Glasgow Women’s Library have launched a ground-breaking exhibition by internationally renowned New Zealand artist Fiona Jack to mark 100 years since the first votes for women
Our Red Aunt is Glasgow Women’s Library’s first solo exhibition by an international artist. In Our Red Aunt, New Zealand artist Fiona Jack presents a collection of new works responding to the work and life of her grandaunt, prominent Scottish activist and suffragette Helen Crawfurd (née Jack).
Crawfurd (1877 –1954) was a prominent Scottish suffragette, Rent Strike organiser, and Communist activist and the exhibition takes place in Glasgow Women’s Library less than a mile away from where Crawfurd campaigned on Glasgow Green in the early 1900s.
Over the past year, Jack has studied Helen Crawfurd’s unrelenting crusade against injustice and, with friends and collaborators, has made a series of books, banners, sculptures and ceramics that respond to Crawfurd’s legacy and the relevance of her critical perspectives today.
Jack’s works for the exhibition will also include a powerful piece created from a tonne of etched stones emblazoned with the statement “in the hands of the proletariat”. These stones will be taken away by visitors to the exhibition until none remain.
This work evokes an episode described in Crawfurd’s autobiography where she talks about her move towards militancy as a suffragette and describes an incident in 1912 when she broke the windows of Jack Pease, Minister for Education (and was jailed for nine months).
Helen Crawfurd, relays how she smashed the windows of the Minister of Education in her autobiographyI took the two stones given me, got a taxi early in the morning to Piccadilly and quietly made my way to Harvard Street. The two stones had messages attached, with a demand for the enfranchisement of women, etc. I felt rather proud of the fact that I broke both windows and that my aim was good.

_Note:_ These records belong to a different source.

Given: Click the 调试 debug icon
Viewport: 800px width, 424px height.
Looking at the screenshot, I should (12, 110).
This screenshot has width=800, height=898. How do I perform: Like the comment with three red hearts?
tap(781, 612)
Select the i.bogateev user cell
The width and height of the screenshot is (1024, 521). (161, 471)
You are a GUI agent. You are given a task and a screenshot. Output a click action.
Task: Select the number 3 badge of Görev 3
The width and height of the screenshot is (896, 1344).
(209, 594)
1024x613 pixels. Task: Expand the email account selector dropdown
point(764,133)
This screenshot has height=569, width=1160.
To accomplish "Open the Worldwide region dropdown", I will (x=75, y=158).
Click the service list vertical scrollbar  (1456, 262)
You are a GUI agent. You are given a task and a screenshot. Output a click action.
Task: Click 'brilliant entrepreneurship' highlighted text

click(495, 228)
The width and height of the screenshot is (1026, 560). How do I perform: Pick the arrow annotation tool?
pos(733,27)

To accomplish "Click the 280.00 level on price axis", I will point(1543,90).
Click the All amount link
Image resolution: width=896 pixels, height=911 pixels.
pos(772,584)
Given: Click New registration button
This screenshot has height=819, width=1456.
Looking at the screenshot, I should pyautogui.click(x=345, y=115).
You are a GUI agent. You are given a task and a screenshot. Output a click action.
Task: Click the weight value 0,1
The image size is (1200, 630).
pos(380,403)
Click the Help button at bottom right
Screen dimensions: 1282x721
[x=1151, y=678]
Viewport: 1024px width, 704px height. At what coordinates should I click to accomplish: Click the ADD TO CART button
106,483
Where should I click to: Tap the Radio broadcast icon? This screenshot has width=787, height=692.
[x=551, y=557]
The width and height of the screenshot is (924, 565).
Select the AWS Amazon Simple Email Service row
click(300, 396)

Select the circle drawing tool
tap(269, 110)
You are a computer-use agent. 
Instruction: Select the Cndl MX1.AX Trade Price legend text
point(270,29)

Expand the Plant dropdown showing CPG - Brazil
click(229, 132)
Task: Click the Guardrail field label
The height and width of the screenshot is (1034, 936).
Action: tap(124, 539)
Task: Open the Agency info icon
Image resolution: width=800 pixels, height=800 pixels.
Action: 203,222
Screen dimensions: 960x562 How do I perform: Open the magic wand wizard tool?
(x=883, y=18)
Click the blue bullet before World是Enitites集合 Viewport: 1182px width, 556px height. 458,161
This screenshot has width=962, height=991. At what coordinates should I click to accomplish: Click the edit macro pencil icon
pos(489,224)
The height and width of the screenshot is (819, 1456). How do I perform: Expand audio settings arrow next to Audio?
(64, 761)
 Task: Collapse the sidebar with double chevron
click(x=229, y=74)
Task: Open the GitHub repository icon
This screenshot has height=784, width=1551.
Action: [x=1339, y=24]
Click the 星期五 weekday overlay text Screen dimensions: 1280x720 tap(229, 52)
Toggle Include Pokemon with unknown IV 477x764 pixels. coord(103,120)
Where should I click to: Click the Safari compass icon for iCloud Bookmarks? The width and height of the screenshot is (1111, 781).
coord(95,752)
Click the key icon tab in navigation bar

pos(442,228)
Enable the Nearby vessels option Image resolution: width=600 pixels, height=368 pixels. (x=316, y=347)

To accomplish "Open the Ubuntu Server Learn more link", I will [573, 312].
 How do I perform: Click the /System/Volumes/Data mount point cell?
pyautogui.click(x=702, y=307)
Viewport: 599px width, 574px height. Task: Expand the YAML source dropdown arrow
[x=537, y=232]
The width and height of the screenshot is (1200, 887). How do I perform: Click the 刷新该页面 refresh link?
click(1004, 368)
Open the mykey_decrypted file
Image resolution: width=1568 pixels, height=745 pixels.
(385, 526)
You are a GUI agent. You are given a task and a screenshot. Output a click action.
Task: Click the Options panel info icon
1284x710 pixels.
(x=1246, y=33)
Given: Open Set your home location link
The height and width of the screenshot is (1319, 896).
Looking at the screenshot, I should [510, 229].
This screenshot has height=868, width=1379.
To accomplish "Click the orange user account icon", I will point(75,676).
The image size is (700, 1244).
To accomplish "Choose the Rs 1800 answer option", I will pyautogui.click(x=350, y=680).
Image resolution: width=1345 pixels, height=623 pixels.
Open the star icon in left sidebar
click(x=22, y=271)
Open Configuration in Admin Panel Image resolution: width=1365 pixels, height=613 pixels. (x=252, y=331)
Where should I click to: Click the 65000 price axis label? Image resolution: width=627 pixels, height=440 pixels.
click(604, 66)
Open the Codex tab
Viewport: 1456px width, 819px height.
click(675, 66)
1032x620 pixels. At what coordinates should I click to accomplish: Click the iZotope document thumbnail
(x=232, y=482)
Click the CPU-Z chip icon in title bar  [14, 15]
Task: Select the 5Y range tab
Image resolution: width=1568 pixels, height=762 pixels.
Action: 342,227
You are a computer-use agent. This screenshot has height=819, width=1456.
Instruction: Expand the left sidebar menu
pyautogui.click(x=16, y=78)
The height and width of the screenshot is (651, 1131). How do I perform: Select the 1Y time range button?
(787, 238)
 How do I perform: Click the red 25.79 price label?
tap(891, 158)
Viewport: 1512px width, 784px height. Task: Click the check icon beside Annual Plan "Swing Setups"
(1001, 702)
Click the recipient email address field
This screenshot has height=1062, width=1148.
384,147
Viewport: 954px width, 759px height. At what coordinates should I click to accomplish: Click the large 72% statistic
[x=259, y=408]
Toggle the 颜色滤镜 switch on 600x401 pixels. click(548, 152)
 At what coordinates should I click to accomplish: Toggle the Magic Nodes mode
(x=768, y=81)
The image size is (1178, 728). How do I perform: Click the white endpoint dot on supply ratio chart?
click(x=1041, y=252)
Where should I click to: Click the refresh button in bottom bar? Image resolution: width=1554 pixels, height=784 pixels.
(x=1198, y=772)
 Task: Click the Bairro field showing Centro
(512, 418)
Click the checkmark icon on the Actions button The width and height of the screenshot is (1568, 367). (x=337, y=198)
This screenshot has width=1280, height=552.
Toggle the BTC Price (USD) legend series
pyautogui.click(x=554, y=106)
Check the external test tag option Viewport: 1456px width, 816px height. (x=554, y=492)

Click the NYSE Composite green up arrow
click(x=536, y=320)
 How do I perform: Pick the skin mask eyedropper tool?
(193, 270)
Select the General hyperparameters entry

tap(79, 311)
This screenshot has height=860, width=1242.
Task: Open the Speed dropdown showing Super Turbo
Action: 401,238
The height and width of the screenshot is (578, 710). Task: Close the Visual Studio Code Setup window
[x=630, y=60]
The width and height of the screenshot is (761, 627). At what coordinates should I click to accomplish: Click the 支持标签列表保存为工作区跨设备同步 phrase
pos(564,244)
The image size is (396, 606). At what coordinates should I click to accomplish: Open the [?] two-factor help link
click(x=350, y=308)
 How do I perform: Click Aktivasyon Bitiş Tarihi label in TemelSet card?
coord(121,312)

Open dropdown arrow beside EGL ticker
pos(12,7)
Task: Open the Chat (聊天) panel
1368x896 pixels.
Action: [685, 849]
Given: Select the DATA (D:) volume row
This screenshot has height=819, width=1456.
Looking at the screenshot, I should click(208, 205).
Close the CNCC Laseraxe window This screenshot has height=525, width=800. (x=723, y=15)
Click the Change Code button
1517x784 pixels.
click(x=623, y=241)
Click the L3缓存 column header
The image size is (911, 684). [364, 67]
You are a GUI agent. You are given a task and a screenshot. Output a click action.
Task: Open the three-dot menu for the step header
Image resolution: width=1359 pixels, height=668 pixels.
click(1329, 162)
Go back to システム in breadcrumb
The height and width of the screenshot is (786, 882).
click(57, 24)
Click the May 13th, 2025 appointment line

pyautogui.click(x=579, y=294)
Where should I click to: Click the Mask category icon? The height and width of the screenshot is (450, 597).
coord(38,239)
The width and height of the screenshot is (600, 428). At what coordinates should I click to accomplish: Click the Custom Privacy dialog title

Jack’s work is being shown in the specific context of the former Gentleman’s Reading Room of the former local lending library for the Bridgeton area, and as such evocatively marks the distance travelled in women’s campaigns for equality with men. “As impressed as I was at reading this passage I wasn’t seeking to re-enact this moment, or to find out what was written on the notes attached to her stones specifically, but rather I wanted to make a connection between the bold actions of her and her suffragette comrades, her almost lifelong commitment to Marxist/communist thinking, and a contemplation of radical action today.”
The exhibition will be complemented with discussions and the ambition to see Crawfurd’s autobiography, which will be available to read in a limited edition for the exhibition, published for a wider audience.
Our Red Aunt runs until Saturday 17th March.